Malta’s economy in 2009 shrunk by 3.4 per cent, not two per cent as was originally reported by the National Statistics Office, according to Labour MEP Edward Scicluna.

Prof. Scicluna said revised NSO figures showed that Malta was worse hit by the 2008 global financial crisis than initially believed, although the contraction was still healthier than the 4.1 per cent EU average. “All the hype about Malta having avoided the impact of the (economic) crisis is just that, hype. The Prime Minister should stop singing from an outdated script,” he said.

Reacting to credit rating agency Moody’s decision to downgrade Malta’s bond rating last week, Prime Minister Lawrence Gonzi said on Friday that the best way Malta’s economy could react was to keep doing “what we have been doing”. However, he added that other countries’ financial and political insecurity were taking their toll.

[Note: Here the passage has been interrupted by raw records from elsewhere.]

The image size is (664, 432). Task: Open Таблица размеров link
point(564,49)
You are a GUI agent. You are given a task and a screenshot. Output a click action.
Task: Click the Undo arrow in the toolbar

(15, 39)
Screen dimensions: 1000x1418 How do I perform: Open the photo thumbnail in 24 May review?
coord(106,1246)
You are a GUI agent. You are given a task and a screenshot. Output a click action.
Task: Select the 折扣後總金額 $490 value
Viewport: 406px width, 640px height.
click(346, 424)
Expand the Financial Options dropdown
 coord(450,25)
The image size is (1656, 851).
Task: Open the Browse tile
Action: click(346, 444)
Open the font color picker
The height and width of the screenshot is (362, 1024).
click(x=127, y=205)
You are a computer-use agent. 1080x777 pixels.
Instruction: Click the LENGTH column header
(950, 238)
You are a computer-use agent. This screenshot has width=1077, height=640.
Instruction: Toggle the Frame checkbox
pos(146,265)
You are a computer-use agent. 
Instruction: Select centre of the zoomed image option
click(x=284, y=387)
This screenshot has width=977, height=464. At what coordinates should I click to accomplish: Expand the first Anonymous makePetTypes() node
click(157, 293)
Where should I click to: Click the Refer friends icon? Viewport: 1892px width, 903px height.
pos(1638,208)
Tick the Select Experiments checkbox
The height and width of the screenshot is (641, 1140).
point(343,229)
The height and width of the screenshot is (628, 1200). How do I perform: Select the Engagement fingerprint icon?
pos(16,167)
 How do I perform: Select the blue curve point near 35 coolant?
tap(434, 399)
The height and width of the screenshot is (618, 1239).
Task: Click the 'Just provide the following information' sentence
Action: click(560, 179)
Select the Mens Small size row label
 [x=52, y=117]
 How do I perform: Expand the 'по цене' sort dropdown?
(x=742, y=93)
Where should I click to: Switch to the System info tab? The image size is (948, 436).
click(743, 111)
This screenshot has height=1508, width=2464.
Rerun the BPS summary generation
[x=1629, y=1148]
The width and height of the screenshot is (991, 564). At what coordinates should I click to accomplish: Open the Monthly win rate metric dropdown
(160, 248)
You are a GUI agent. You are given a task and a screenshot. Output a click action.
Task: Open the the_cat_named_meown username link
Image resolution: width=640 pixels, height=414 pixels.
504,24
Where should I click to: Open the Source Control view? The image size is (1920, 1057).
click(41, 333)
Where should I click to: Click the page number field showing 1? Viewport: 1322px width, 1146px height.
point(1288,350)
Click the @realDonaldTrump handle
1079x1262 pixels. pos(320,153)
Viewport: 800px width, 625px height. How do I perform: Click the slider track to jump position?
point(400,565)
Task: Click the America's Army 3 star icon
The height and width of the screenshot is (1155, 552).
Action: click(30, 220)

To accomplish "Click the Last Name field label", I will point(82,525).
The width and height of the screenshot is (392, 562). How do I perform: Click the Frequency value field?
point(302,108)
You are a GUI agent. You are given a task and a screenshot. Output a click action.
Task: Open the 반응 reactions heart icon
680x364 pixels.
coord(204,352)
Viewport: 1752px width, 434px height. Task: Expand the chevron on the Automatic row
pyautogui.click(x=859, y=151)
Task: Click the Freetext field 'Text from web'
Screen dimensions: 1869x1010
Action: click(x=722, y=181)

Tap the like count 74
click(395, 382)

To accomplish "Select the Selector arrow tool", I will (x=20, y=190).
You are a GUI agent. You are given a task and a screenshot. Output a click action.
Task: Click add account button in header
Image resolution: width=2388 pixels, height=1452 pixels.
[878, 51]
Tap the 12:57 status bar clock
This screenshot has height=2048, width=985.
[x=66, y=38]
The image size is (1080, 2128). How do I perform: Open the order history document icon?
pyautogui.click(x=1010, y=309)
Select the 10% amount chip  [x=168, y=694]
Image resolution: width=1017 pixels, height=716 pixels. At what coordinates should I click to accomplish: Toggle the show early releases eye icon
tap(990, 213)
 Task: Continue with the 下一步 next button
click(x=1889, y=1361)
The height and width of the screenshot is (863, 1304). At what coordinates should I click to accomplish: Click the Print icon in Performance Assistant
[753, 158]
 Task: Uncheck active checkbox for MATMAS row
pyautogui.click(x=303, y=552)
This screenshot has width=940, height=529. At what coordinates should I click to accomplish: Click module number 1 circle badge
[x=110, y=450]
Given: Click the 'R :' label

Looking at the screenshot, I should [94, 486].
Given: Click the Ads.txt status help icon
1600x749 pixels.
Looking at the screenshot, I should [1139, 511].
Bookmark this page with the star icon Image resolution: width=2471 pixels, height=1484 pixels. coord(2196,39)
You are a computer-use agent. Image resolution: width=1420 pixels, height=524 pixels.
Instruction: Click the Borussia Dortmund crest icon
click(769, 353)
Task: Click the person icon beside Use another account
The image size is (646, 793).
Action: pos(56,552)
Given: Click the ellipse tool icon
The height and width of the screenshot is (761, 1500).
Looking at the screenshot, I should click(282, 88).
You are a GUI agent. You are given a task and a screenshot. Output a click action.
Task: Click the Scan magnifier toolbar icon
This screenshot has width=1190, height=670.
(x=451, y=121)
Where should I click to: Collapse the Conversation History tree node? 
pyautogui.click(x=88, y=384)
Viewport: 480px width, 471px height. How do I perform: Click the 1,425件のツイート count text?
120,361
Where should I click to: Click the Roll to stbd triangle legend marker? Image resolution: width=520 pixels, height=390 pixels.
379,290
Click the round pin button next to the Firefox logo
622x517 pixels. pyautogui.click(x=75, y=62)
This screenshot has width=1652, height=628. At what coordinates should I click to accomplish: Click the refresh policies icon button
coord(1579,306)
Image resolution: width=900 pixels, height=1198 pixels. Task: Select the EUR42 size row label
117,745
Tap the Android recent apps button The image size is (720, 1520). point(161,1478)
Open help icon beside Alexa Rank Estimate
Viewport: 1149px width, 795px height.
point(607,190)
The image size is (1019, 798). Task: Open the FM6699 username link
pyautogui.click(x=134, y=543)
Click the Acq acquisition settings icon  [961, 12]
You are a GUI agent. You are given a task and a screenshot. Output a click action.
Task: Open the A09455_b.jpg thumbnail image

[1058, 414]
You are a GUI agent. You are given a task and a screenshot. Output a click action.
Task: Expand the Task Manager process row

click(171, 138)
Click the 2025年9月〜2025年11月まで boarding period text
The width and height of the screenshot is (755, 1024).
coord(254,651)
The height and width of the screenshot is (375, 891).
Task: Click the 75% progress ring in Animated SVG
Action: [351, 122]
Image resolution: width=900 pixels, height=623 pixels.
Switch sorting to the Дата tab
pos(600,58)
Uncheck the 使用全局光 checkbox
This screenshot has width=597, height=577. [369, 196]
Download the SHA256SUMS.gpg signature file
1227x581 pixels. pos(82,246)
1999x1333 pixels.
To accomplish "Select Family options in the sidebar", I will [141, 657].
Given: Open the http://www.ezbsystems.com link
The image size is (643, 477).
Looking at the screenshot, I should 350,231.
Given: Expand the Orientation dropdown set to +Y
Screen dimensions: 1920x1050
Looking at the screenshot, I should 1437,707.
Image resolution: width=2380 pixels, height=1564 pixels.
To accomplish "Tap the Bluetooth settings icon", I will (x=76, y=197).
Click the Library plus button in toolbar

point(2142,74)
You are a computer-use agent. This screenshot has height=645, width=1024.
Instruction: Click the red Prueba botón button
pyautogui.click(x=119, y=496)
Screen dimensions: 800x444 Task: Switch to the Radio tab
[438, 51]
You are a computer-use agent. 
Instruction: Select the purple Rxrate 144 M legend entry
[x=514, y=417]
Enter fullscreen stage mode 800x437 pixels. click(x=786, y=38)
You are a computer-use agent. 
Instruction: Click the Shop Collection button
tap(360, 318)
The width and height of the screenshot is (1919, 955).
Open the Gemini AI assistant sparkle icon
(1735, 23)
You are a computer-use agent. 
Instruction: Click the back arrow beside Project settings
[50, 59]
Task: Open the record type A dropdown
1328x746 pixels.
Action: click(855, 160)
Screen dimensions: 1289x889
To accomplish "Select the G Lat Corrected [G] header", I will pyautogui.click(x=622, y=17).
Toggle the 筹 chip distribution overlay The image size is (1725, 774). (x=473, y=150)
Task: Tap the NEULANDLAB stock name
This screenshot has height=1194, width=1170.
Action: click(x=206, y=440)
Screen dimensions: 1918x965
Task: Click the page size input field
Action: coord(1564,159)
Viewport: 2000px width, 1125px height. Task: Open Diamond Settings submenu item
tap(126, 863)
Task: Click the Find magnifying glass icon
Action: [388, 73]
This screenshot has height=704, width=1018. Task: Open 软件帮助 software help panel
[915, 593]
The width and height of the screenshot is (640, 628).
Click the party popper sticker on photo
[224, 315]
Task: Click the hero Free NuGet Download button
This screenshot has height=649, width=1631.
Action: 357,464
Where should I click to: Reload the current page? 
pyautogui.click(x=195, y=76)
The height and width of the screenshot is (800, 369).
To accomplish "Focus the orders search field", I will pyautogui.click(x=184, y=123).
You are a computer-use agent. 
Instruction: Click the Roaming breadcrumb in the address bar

Prof. Scicluna said the original two per cent figure was revised by the NSO once it received updated data. It is standard practice for such GDP figures to be revised and adjusted. He said a EU Commission forecast noted a strong rebound in 2010, with GDP growth of 3.7 per cent driven by a significant rise in the export of goods.

Growth this year (2011) was predicted to slow considerably, to two per cent, with much of the growth attributable to a “significant expansion in public investment” which was likely to slow down considerably in 2012.

The forecast, he said, spoke of “very low consumer confidence” and predicted this would have a knock-on effect on private consumption. It also sounded a word of caution with regard to Malta’s external deficit. Unfavourable terms-of-trade developments, it stated were likely to worsen Malta’s external balance. The general government deficit would continue to narrow, from 3.6 per cent of GDP in 2010 to three per cent in 2011, the forecast predicts.

However, it notes that approximately two-thirds of this decline will be due to the expiry of temporary measures adopted in the 2010 budget. Air Malta’s upcoming restructuring, it suggests, may entail further government expenditure and push both deficit and debt projections upwards.